Because the opposite of that is what Cyberpunk 2077 did where you're basically locked into two choices: fucking the single man you have access too or the single woman you have access too. Since most gamers are straight men you then have to choose between if you want to play as man the whole time to fuck the nomad Panam or play as a chick the whole time for lesbo sex with the gang-member hacker Judy.

Most Bethesda games

rebirth, though I suppose thats on me for doing all the bullshit side content but unfortunately it as 80% of the game with the other 20% being a cut scene of sephiroth showing up and saying some variation of Im waiting cloud

Skyrim
Oblivion
every mmo ever
every unreal engine 5 game ever
every AAA/A game ever

Honestly speaking? Divinity 2 is a game that, when you don't know what you're doing initially (it's the type of game that has zero real tutorial, and you're supposed to learn by watching a guide on Youtube), but once it "clicks" and you finally understand what's happening?

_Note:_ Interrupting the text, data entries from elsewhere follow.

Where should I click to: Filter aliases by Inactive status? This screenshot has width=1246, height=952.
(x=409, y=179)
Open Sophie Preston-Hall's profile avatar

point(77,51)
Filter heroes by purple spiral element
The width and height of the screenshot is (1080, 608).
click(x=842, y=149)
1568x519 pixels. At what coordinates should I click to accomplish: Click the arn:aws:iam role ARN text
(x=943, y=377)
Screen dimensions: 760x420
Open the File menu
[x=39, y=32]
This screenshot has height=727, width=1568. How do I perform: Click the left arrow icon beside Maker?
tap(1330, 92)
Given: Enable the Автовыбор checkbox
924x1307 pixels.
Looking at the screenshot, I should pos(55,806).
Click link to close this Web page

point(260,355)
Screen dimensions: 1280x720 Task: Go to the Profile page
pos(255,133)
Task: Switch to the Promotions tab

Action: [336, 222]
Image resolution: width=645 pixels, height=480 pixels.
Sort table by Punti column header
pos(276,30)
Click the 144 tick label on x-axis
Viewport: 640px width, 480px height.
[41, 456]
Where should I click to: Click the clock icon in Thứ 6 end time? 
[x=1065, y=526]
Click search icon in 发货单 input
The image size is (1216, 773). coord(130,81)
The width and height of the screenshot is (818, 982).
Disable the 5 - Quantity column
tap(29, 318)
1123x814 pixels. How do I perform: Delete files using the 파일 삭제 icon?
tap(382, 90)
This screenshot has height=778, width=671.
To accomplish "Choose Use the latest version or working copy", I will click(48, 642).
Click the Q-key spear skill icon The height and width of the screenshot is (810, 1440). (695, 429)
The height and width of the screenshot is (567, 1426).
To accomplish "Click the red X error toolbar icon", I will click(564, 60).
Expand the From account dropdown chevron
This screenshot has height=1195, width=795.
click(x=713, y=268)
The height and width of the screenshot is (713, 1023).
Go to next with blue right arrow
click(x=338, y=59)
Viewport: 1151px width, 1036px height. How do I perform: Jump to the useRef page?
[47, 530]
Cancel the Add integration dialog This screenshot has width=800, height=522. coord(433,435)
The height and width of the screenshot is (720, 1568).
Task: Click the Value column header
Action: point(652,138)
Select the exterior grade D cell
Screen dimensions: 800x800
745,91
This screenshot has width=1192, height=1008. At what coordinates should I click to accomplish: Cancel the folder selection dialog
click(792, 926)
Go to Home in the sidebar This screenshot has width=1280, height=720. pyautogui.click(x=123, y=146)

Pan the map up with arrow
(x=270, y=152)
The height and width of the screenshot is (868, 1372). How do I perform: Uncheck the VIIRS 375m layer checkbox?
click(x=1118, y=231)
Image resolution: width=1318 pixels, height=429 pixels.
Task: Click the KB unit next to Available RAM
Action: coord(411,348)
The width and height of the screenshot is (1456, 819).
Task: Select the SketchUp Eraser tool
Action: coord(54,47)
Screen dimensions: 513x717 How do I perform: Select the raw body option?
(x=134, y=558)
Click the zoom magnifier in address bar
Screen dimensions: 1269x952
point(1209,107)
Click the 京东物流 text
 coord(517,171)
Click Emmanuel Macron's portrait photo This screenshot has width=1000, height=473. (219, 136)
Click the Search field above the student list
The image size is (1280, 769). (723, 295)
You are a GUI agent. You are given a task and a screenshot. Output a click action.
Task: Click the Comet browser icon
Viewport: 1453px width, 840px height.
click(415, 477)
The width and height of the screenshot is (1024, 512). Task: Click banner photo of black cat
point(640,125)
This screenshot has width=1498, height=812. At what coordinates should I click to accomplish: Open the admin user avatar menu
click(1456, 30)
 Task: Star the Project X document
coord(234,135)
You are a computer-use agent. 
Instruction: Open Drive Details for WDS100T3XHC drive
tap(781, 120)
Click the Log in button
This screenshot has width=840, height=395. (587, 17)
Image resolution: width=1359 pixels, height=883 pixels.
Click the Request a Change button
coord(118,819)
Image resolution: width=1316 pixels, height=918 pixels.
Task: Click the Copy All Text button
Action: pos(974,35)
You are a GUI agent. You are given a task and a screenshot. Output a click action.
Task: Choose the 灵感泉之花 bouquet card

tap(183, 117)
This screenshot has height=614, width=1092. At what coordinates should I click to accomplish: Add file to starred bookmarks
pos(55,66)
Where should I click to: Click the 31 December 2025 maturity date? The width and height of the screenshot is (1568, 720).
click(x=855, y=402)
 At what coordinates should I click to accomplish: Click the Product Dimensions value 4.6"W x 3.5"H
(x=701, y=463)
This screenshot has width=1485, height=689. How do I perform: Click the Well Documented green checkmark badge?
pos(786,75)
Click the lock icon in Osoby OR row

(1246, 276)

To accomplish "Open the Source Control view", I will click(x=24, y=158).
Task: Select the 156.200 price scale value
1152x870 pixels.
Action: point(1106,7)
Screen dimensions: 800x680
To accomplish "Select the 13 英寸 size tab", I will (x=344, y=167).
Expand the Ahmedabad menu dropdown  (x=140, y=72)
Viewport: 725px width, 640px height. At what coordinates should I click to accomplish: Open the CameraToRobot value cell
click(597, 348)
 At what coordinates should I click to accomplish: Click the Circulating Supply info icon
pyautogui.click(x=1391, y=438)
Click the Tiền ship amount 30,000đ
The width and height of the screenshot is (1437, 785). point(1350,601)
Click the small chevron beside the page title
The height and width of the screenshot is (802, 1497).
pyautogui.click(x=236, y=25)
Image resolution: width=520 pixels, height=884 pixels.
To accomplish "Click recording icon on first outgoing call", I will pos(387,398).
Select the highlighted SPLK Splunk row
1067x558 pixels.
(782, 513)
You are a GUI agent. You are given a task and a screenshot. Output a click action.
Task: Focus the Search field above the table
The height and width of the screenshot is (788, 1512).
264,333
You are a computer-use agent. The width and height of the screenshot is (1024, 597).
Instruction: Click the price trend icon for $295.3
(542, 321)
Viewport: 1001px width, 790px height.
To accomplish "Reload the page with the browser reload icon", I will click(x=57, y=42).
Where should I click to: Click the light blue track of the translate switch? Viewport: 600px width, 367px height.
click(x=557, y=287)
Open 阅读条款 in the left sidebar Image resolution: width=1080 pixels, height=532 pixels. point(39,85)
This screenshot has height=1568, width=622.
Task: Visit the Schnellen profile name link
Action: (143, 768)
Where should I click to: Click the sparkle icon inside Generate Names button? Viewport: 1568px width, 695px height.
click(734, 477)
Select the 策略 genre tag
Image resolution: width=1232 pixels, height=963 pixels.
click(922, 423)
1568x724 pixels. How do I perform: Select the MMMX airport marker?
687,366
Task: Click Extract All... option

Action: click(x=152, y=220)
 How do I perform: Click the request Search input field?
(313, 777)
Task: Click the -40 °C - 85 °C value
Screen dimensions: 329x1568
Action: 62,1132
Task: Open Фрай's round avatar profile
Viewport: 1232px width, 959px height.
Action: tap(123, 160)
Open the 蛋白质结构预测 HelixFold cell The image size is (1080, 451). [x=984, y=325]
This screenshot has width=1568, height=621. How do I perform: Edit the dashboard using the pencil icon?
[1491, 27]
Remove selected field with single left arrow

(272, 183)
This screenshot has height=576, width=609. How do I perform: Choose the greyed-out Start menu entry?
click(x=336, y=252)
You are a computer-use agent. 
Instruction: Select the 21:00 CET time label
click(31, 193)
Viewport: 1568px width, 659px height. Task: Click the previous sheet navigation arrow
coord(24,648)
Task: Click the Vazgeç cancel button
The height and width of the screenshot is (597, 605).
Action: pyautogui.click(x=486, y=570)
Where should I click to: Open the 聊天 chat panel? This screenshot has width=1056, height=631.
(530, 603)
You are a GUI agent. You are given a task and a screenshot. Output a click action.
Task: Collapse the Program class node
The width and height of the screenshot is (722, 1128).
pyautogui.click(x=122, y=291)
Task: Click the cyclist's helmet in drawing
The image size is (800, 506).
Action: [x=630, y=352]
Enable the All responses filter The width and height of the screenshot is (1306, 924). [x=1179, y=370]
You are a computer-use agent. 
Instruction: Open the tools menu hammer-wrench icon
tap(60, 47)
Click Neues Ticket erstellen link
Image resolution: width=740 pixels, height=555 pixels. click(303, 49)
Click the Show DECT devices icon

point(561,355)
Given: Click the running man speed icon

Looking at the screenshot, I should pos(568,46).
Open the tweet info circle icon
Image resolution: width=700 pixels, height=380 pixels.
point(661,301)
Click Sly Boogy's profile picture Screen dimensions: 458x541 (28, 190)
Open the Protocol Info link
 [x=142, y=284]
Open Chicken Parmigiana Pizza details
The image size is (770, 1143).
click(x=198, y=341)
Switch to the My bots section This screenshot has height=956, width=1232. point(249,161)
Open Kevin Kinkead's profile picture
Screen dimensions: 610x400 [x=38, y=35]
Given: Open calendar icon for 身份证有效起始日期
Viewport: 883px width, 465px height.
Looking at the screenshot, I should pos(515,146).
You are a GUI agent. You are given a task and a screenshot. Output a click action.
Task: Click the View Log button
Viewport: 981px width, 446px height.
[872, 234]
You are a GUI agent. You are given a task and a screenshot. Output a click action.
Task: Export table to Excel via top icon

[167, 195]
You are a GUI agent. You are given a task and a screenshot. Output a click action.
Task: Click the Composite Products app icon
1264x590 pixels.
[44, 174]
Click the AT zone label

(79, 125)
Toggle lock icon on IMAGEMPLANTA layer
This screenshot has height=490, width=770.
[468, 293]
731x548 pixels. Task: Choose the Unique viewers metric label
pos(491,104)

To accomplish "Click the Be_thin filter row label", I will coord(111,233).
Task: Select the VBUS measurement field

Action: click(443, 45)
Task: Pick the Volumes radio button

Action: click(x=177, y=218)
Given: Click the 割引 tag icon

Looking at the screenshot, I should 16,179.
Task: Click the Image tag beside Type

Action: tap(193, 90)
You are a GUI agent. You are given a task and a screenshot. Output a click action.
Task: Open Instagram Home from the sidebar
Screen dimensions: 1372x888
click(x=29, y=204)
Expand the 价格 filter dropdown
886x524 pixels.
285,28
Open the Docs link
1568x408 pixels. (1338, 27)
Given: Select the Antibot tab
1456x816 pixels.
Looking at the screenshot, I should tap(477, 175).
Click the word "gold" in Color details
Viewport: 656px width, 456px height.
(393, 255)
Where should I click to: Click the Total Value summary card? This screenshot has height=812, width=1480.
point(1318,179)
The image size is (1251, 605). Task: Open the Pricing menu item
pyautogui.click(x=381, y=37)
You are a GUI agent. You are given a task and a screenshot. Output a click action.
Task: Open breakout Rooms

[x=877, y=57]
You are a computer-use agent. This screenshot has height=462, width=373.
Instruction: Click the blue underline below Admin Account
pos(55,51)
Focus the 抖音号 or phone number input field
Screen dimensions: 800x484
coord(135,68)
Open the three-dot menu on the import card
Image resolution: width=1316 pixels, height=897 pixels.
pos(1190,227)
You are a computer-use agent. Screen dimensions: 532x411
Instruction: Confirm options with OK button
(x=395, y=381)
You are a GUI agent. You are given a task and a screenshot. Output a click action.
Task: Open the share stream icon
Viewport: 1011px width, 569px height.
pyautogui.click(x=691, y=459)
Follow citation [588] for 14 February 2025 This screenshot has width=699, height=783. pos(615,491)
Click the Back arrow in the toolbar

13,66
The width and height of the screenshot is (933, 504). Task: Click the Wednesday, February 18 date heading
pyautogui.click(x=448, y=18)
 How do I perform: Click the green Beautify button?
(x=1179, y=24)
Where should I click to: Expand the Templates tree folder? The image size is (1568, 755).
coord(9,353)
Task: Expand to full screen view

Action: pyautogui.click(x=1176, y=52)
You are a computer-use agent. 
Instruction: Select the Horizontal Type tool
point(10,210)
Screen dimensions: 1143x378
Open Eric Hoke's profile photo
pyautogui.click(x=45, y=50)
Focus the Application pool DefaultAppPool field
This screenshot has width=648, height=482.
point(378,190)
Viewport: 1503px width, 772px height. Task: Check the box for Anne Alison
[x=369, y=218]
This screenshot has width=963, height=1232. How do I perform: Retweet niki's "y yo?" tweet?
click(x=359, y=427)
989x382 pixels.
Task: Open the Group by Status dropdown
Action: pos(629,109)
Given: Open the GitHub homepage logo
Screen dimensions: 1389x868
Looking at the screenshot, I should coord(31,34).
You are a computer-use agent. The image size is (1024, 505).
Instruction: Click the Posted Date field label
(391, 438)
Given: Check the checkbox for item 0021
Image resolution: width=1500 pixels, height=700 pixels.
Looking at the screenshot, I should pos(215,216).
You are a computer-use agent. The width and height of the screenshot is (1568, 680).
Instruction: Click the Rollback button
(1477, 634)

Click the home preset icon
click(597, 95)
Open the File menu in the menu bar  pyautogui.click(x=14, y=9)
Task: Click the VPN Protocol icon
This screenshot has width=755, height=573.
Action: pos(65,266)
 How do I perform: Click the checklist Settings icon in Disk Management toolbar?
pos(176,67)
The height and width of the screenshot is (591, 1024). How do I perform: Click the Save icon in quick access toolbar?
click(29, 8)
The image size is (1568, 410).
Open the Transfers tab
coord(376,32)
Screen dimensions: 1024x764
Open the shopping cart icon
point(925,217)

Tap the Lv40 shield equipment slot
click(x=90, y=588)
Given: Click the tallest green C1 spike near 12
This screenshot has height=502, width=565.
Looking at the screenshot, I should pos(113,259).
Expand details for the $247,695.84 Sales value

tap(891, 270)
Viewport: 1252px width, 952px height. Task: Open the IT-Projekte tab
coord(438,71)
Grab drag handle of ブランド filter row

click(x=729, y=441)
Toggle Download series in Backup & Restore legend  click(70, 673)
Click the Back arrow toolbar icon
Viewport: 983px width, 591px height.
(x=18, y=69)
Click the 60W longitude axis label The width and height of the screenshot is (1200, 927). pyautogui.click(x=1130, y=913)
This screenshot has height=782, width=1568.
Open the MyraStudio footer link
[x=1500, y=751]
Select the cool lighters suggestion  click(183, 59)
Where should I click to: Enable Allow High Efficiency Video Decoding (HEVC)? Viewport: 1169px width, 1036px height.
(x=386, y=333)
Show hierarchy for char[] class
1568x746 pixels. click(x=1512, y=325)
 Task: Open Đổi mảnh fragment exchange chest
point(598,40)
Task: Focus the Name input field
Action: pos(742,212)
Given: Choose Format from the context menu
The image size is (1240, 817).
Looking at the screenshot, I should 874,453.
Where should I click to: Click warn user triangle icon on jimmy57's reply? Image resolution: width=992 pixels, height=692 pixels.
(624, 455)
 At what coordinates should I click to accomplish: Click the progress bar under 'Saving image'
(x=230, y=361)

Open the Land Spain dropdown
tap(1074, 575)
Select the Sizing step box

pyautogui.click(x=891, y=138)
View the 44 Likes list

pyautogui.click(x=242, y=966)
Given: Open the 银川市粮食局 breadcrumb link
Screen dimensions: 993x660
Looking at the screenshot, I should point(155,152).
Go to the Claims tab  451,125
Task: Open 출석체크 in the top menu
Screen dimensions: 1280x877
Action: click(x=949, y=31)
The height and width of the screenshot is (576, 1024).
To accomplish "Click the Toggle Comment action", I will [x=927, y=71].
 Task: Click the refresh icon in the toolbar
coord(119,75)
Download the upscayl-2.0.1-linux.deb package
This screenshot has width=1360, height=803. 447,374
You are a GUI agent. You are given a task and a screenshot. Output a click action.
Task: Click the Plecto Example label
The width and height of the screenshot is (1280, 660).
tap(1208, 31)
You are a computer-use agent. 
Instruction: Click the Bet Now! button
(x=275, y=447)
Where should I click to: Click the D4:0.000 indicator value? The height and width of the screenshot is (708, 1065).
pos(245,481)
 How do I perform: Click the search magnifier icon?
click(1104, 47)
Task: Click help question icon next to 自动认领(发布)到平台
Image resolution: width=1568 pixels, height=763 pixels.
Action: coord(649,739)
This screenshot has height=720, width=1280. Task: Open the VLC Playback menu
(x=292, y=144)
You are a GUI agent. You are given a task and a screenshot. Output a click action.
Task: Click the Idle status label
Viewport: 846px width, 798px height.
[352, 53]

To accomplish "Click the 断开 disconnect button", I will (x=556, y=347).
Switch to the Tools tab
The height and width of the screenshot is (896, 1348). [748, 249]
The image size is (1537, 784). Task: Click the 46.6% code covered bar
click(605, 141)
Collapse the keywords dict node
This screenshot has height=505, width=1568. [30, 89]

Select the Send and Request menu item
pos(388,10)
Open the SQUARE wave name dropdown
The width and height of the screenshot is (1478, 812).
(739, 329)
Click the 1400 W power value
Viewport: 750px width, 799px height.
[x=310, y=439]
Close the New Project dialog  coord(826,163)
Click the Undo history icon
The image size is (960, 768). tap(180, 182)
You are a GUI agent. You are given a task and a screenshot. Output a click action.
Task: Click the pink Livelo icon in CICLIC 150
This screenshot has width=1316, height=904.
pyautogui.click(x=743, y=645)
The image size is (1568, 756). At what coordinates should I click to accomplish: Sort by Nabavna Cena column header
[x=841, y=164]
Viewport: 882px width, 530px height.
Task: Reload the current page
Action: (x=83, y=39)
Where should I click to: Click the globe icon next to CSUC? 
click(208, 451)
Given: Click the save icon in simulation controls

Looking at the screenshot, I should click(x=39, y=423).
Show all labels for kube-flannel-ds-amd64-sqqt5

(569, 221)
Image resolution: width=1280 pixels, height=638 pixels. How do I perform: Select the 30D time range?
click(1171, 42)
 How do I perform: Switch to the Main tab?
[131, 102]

There isn't a game quite like it, I feel, and it is 100% worth a try if you liked the OG Fallouts. You don't have to know everything going in, as learning is part of the fun process (the biggest and most obvious tip I can give you is that there are no "Dedicated skill trainers or book sellers," and that you should open up the trade menu with everyone in the first real area, as the plagued woman will have skilbooks that focus on death and necromancy, the rogue in the rafters will have Scoundrel skillbooks, etc etc. Esoteric and unexplained stuff like that, but it makes sense once you do it once or twice); the elemental system is truly unique, and I'd actually tell you a funny story about the game. I tried it a few times early on, back in 2020 after buying it on a sale, and I played it blind. Had no fucking clue what I was doing, nothing was explained, and I got my ass raped in every encounter. Watched a few guides (no more than 10 minutes), did a little bit of watching about how people play the game on its hardest difficulty, and suddenly? I understood what was going on, everything clicked, and it became one of my favorite CRPGs; the writing is definitely reddit at some point, and there is a splash of DEI in the last act (just like BG 3), but the writing at points can also be stunningly good and impactful. The companions each have their own story going on, each of them feel like their own unique person who is worthy of your respect once you see what they have going on, and convincing each of them to support you and give up their own chance at divinity about halfway into the game? Still makes me smile when I think about it, one of my favorite scenes in any RPG.

tldr; it's good.

Blue Prince

I fucked up that first paragraph. Don't shitpost while you're still waking up.

*Honestly speaking? Divinity 2 is a game that feels like CBT when you don't know what you're doing at first (it's the type of game that has zero real tutorial, and you're supposed to learn by watching a guide on Youtube), but once it "clicks" and you finally understand what's happening? It's like fucking crack, and every year or two I get the urge to reinstall JUST for that tight gameplay.